Last Updated: June 11, 2015

Luke Gilkerson
Luke Gilkerson

Luke Gilkerson has a BA in Philosophy and Religious Studies and an MA in Religion. He is the author of Your Brain on Porn and The Talk: 7 Lessons to Introduce Your Child to Biblical Sexuality. Luke and his wife Trisha blog at IntoxicatedOnLife.com

In a recent video, Mike Emlet from CCEF looks at the subject of Christian accountability. What is it? How do you practically do it? How do you not base an accountability relationship on “works” but at the same time not condone perpetual sin?

I really appreciate Dr. Emlet’s take on accountability. He encourages us to broaden our definition beyond seeing accountability as a social restraint on sin (i.e. “I won’t sin because I’ll have to tell my accountability partner later”). Accountability can easily devolve into a checklist mentality: a regular reporting of our victories or defeats.

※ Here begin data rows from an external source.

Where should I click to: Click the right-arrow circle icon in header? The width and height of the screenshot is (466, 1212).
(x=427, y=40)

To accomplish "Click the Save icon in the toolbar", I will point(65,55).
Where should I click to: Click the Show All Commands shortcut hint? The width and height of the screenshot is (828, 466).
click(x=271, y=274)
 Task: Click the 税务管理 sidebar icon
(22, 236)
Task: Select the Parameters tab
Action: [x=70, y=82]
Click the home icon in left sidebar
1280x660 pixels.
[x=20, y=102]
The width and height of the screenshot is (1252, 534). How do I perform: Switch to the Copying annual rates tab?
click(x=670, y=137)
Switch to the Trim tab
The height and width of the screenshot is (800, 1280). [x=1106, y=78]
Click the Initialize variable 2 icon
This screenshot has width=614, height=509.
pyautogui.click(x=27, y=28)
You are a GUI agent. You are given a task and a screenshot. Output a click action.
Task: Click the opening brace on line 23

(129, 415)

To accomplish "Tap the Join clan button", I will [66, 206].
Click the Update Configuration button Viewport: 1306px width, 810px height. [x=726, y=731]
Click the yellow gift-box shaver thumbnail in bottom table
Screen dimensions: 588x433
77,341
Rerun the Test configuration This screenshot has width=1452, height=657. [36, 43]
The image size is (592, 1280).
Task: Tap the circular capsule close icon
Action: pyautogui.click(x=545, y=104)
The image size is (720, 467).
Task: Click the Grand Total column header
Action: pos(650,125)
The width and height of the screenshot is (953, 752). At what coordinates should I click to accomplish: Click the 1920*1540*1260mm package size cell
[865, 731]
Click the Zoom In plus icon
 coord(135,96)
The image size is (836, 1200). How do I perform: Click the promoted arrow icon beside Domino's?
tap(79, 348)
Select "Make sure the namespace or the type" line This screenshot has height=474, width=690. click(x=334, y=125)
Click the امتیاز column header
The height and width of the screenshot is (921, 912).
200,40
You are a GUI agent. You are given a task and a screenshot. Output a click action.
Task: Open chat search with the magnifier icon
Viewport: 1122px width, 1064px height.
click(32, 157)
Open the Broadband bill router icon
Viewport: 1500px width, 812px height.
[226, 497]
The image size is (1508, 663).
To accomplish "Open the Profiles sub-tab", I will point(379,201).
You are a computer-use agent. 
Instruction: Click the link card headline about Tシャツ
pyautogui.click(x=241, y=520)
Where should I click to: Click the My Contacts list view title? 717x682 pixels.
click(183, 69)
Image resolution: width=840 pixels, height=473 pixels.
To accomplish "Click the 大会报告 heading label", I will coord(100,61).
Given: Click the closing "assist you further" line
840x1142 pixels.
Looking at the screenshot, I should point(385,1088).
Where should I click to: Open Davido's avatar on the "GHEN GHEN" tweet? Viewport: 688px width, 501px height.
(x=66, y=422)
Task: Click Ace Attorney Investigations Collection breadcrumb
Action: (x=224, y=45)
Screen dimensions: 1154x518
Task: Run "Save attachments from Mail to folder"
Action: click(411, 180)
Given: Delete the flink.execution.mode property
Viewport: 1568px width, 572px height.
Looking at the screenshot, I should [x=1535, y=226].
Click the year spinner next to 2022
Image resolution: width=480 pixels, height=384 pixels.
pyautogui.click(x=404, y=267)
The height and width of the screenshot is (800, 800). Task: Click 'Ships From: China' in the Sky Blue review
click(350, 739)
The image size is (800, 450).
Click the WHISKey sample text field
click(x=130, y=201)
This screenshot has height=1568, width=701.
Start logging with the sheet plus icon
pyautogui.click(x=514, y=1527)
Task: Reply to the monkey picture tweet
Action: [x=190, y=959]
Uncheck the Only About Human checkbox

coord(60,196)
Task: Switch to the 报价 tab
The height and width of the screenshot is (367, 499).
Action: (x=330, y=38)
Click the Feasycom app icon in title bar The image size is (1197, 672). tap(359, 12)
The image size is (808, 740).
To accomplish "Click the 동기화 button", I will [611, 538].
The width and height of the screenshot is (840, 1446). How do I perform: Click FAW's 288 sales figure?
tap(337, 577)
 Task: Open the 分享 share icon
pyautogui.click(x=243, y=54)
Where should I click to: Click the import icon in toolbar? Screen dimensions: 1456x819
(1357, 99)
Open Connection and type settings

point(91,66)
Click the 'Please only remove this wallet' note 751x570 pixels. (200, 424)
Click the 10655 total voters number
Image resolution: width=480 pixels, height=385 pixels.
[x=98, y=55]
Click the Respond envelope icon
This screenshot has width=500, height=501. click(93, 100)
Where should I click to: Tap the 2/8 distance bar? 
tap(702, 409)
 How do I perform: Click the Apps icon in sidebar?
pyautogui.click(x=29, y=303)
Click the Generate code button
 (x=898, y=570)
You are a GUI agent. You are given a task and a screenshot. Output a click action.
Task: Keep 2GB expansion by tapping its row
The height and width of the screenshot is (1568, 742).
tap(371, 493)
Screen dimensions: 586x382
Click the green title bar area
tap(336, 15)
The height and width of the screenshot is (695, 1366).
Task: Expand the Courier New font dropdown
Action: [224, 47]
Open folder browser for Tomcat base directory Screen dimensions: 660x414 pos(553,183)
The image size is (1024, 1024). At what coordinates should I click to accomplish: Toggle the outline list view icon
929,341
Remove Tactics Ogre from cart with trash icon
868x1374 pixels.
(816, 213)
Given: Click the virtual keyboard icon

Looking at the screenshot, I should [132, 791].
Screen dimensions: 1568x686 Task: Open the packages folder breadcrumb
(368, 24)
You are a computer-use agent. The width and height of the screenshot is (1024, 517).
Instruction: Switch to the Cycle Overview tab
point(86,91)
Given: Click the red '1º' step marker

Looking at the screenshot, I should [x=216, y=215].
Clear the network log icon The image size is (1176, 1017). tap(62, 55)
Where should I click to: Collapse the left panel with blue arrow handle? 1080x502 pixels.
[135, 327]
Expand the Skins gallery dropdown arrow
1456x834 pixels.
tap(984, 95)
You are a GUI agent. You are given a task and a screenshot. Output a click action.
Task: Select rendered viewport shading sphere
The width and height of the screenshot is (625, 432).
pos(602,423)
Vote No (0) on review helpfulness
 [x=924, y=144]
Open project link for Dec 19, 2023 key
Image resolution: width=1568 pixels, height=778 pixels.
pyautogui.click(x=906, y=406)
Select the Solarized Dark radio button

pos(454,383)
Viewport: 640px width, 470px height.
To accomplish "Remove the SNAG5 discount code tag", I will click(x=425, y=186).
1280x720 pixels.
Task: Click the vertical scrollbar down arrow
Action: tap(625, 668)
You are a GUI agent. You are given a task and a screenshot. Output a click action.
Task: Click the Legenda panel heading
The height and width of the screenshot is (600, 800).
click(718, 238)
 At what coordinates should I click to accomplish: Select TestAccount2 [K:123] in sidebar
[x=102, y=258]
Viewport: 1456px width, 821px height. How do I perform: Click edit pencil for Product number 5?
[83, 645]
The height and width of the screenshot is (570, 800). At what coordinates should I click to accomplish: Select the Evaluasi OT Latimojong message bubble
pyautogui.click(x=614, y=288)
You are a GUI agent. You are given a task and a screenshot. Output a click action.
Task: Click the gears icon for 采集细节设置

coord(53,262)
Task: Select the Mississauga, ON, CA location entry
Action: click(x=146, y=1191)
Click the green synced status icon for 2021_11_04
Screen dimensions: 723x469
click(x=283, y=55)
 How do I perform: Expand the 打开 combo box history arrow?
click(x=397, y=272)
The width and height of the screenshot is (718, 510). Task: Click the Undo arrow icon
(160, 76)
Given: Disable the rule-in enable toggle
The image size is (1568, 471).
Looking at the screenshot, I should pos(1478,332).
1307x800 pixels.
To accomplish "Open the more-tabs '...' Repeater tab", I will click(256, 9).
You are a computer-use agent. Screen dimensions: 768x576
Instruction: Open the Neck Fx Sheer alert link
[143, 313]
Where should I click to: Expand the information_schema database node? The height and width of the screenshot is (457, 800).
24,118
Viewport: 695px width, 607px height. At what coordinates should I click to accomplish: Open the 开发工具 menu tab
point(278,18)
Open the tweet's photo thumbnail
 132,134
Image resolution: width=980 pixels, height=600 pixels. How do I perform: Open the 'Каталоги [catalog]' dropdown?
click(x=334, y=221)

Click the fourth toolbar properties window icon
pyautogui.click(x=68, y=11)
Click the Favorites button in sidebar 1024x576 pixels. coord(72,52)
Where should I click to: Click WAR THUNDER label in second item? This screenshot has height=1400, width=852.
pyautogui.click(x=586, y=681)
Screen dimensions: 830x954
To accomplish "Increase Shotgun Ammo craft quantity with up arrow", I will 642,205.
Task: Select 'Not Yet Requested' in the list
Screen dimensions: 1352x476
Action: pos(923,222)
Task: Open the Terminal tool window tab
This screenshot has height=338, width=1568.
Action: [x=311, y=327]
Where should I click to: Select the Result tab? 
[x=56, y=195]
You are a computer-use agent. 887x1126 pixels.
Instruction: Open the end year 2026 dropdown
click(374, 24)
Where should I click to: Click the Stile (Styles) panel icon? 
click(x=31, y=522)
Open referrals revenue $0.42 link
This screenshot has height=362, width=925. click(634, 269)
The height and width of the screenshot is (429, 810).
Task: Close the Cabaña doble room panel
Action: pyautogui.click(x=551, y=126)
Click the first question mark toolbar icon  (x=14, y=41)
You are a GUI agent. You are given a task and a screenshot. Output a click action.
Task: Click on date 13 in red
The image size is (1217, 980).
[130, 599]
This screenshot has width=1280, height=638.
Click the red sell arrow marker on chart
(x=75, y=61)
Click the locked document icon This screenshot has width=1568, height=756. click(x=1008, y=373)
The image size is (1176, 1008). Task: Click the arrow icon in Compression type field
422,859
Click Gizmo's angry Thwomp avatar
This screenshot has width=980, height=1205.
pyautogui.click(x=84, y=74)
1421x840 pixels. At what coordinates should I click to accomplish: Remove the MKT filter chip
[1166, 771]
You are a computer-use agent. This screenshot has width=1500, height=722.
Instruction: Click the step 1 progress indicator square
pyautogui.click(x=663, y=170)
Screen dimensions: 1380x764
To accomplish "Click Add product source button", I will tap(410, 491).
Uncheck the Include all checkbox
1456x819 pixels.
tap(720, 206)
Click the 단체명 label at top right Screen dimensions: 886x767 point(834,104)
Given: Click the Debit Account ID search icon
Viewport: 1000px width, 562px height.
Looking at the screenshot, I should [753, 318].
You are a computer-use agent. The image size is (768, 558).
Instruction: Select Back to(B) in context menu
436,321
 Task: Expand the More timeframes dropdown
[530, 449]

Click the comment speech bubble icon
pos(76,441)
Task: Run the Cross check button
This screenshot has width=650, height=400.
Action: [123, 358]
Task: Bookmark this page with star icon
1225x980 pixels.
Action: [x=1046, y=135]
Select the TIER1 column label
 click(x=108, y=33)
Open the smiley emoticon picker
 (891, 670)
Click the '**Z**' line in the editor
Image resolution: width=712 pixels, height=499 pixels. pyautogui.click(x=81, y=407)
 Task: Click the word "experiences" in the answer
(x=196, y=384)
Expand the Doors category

Emlet would like us to see accountability defined broadly: embracing all the “one-anothers” of the Bible. He also wants us to define accountability more positively: pointing one another to Jesus vs. simply avoiding sin.

All the One-Anothers in the New Testament

The New Testament uses the word ἀλλήλων (allēlōn) which means “one another” and carries the idea of mutuality or reciprocity. This word is used many times in the New Testament to describe the relationships we are meant to have in the body of Christ.

Positive Commands:

  • Earnestly love one another as Christ loved us (John 13:34-35; 15:12,17; Romans 13:8; 1 Thessalonians 3:12; 4:9; 2 Thessalonians 1:3; 1 Peter 1:22; 1 John 3:11,23; 4:7,11-12; 2 John 1:5)
  • Wash one another’s feet (John 13:14)
  • Be at peace with one another (Mark 9:50)
  • Be devoted to one another with genuine brotherly affection (Romans 12:10)
  • Outdo one another in showing preference and honor to each other (Romans 12:10)
  • Be of the same mind and live in harmony with one another (Romans 12:16:15:5)
  • Mutually edify one another (Romans 14:19)
  • Welcome, accept, and receive one another as Christ accepted you (Romans 15:7)
  • Admonish and instruct one another (Romans 15:14)
  • Greet one another with a holy kiss / kiss of love (Romans 16:16; 1 Corinthians 16:20; 2 Corinthians 13:12; 1 Peter 5:14)
  • Wait for one another when you come together to eat (1 Corinthians 11:33)
  • Have the same care for one another (1 Corinthians 12:25)
  • Serve one another in love (Galatians 5:13)
  • Bear one another’s burdens (Galatians 6:2)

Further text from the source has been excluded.